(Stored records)

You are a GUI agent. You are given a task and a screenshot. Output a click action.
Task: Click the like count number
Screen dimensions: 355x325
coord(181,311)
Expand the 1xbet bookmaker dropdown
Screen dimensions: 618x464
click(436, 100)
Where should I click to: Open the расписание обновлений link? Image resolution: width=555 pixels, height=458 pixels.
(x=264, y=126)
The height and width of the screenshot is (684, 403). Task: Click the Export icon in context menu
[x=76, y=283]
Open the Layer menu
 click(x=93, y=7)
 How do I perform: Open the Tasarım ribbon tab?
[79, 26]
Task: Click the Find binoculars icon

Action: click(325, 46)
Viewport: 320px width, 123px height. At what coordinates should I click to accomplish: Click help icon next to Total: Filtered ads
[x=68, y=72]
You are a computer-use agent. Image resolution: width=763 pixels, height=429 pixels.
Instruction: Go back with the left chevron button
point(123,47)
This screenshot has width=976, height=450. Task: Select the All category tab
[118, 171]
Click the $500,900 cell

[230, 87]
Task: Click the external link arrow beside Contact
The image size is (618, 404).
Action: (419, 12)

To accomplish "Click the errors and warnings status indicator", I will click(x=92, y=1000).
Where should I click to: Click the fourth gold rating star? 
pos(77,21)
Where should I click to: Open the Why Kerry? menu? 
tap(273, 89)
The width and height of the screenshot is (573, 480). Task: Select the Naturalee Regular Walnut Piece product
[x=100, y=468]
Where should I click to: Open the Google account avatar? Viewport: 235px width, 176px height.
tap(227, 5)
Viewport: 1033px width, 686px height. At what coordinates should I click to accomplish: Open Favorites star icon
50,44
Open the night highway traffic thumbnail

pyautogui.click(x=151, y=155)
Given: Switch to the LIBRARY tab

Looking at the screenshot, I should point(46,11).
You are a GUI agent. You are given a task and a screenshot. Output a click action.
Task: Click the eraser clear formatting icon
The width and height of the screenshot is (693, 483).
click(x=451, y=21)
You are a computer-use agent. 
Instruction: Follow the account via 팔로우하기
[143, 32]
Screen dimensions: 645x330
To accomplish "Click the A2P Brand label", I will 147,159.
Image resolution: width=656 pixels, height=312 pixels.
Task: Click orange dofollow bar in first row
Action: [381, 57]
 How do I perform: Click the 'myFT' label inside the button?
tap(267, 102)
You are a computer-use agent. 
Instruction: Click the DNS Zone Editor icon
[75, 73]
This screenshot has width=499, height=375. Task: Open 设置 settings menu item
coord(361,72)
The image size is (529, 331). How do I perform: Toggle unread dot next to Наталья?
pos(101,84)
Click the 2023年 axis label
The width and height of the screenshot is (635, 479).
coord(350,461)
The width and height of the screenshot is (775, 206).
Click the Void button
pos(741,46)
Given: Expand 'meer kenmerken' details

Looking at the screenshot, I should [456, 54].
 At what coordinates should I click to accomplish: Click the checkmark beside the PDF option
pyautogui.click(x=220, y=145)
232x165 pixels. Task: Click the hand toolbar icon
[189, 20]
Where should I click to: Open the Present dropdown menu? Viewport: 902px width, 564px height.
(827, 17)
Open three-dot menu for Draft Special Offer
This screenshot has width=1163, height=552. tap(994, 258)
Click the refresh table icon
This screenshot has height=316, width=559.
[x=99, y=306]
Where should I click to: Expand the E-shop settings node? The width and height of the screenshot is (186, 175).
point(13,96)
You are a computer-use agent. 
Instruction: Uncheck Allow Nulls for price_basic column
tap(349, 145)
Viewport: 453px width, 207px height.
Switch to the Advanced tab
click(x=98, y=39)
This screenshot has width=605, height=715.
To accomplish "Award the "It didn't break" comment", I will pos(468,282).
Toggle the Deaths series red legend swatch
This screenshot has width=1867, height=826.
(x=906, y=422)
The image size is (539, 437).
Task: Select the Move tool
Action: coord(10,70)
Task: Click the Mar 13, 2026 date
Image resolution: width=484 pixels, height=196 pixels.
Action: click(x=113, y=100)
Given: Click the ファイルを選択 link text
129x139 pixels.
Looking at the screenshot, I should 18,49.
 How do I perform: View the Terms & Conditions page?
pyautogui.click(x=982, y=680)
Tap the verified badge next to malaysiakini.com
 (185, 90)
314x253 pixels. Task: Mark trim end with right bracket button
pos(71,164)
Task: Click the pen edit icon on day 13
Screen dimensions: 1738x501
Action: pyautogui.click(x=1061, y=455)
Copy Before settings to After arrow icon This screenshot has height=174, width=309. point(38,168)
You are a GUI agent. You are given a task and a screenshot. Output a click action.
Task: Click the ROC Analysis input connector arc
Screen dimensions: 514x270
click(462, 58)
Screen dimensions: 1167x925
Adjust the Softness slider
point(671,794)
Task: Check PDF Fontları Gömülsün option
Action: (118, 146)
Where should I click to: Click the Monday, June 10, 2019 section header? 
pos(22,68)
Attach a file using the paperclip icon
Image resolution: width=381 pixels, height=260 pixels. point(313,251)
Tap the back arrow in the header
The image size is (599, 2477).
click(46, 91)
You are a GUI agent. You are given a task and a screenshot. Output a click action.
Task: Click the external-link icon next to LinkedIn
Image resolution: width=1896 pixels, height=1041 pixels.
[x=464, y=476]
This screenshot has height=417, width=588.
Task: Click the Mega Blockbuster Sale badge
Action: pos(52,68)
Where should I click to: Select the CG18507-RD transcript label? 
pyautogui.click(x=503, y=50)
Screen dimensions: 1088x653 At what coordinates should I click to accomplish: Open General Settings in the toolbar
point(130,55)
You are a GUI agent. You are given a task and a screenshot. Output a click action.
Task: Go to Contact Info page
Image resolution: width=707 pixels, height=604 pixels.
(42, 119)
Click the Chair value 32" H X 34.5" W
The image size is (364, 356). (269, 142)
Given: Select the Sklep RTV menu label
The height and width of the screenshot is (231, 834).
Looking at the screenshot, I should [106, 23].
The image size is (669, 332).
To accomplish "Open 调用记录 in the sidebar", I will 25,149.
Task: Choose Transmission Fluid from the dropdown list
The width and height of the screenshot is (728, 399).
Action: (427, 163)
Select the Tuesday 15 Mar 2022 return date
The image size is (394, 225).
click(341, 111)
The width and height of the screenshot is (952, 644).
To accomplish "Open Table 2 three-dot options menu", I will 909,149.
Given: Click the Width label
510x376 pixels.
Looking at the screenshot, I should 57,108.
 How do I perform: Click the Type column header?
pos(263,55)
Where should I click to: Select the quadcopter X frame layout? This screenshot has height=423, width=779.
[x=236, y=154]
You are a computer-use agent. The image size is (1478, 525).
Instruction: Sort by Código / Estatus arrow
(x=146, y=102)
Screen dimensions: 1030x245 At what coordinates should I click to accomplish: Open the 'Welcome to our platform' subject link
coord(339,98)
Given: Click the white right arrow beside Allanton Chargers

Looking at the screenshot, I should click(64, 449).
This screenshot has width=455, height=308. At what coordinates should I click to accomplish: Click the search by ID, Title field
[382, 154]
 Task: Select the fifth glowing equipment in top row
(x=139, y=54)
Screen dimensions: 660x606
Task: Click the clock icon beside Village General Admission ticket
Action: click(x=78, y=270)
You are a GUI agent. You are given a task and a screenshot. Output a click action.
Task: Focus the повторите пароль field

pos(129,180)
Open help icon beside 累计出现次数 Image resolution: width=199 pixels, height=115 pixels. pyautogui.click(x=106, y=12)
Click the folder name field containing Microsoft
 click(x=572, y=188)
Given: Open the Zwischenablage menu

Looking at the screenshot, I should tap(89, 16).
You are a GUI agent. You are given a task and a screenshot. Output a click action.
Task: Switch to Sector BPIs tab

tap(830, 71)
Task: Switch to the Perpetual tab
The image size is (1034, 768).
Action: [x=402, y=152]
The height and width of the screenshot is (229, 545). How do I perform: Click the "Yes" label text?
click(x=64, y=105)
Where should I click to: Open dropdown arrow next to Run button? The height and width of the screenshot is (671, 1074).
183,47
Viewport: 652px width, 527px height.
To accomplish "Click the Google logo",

> [Work instruction]:
The total wanted is the number of lines in the entries above that contain "Contact". Give it alone.

> [Answer to the exercise]:
2